- **ACTIVITY 1**:
Answer these questions from the Radamant ransomware article:
(a) Who published the decryption tool, and where?
(b) What file extension does the second version of the malware use?
(c) How long can the decryption process take?
- **ACTIVITY 2**: Rewrite everything in the Radamant ransomware article from "After identifying their" down to "ransomware’s core features.", replacing "users" with "victims".
- **ACTIVITY 3**: Continue the article about the Radamant ransomware from where it stops.

The author of the Radamant ransomware kit has insulted the researcher responsible for creating a decryption tool in some of the malware’s new embedded strings.
Shortly before Christmas Eve, Fabian Wosar of EmsiSoft published the decrypting tool on his company’s website after discovering a weakness in Radamant’s encryption algorithm, reports Softpedia.
After identifying their infected files by tracing the use of the “.RDM” file extension, users can download the tool, run it, complete the licensing agreement, select the infected files, and click “Decrypt”.
The decryption process ranges in duration from a few minutes to more than a day depending on how many files have been encrypted.
Shortly thereafter, the malware’s author came out with a second version that encrypts files using the “.RKK” extension.
But that’s not all that changed. Lawrence Abrams of Bleeping Computer reports that the developer also voiced his displeasure against Wosar and EmsiSoft in some of the ransomware’s core features.
For example, the embedded strings “ThisForHipFabianWosarANDF*CKYOU”, “emisoft.f*ckedbastardsihateyou”, and “radamantv2_emisoft_f*cked” appear in the malware executables. Additionally, the author changed the domain name of one of the command and control (C&C) servers to “emisoftsucked.top”.

- **SUPPLIED INFORMATION**:
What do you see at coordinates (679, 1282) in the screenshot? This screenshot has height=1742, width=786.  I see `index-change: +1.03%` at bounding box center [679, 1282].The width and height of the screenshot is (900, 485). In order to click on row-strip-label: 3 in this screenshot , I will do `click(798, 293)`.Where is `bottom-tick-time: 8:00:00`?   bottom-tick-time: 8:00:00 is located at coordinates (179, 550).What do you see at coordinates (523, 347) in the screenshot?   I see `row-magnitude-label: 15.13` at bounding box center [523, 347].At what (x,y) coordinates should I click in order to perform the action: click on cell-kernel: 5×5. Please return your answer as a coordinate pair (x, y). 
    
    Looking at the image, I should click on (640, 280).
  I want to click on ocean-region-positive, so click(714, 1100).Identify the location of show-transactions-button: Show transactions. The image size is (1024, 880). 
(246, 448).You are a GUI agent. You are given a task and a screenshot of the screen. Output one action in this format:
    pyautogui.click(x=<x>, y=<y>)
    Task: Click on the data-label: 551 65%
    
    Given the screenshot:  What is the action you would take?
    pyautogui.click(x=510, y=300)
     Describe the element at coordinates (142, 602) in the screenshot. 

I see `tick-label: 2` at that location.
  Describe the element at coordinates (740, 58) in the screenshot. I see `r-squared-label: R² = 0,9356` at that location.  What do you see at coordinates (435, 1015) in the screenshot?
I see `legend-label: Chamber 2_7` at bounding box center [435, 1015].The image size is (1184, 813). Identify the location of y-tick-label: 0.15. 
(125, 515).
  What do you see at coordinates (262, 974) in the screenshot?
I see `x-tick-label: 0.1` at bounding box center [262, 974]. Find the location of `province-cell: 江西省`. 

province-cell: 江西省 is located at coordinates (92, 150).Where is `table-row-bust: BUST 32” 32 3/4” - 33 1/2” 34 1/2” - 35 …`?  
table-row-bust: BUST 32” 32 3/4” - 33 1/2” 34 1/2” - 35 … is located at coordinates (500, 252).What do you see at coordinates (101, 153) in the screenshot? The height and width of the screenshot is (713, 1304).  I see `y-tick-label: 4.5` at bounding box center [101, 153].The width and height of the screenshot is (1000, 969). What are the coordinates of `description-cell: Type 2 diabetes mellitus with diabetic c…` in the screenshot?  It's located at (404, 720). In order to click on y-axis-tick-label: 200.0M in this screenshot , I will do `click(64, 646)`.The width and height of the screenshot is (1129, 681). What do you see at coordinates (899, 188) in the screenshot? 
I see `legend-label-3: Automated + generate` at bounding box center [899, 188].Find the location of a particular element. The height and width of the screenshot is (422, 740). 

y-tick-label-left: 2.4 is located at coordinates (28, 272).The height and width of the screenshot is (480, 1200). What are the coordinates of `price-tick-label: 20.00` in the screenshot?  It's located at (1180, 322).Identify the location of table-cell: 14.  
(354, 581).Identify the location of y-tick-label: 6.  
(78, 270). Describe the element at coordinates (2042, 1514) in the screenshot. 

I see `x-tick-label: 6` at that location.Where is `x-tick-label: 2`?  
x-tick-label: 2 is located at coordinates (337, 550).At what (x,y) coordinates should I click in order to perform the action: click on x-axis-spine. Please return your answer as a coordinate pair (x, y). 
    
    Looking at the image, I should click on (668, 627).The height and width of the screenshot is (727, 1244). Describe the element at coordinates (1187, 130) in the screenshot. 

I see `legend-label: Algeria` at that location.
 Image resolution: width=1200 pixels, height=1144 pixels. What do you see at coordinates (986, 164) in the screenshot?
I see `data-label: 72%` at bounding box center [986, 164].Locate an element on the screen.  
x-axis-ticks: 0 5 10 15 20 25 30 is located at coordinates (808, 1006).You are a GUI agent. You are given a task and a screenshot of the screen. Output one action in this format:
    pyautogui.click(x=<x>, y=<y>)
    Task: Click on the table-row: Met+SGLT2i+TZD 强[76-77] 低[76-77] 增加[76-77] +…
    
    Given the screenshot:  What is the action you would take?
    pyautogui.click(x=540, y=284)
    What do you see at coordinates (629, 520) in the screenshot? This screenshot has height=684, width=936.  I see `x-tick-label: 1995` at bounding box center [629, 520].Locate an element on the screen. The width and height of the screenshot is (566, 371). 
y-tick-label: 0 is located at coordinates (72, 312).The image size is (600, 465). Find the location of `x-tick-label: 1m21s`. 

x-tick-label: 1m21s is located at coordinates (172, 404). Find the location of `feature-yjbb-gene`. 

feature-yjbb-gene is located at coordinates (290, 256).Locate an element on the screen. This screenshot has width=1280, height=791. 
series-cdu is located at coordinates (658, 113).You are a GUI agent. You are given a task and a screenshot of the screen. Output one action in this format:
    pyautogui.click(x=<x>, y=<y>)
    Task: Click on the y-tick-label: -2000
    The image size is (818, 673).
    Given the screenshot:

- **TASK ANSWER 1**:
(a) Fabian Wosar of EmsiSoft published it on his company's website.
(b) The second version uses the ".RKK" extension.
(c) It takes from a few minutes to more than a day, depending on how many files have been encrypted.

- **TASK ANSWER 2**:
After identifying their infected files by tracing the use of the “.RDM” file extension, victims can download the tool, run it, complete the licensing agreement, select the infected files, and click “Decrypt”.
The decryption process ranges in duration from a few minutes to more than a day depending on how many files have been encrypted.
Shortly thereafter, the malware’s author came out with a second version that encrypts files using the “.RKK” extension.
But that’s not all that changed. Lawrence Abrams of Bleeping Computer reports that the developer also voiced his displeasure against Wosar and EmsiSoft in some of the ransomware’s core features.

- **TASK ANSWER 3**:
Far from displeased, however, Wosar has taken the revisions as a compliment:
“I am not really sure how things work in your circles, but in my circles getting insulted by malware authors is considered the highest kind of accolade someone can get, so thank you very much for that,” he explained. “Just next time, please try to get the company name right. But it’s a common mistake, so I let that one slide.”
Wosar released a revised decryption tool just two days after the Radamant developer published the second version of his ransomware. That has not stopped the malware’s author from offering his product as a ransomware-as-a-service (RaaS) and from reportedly working on a third version. Even so, at 0-2 Wosar, the prospects for Radamant are looking bleak indeed.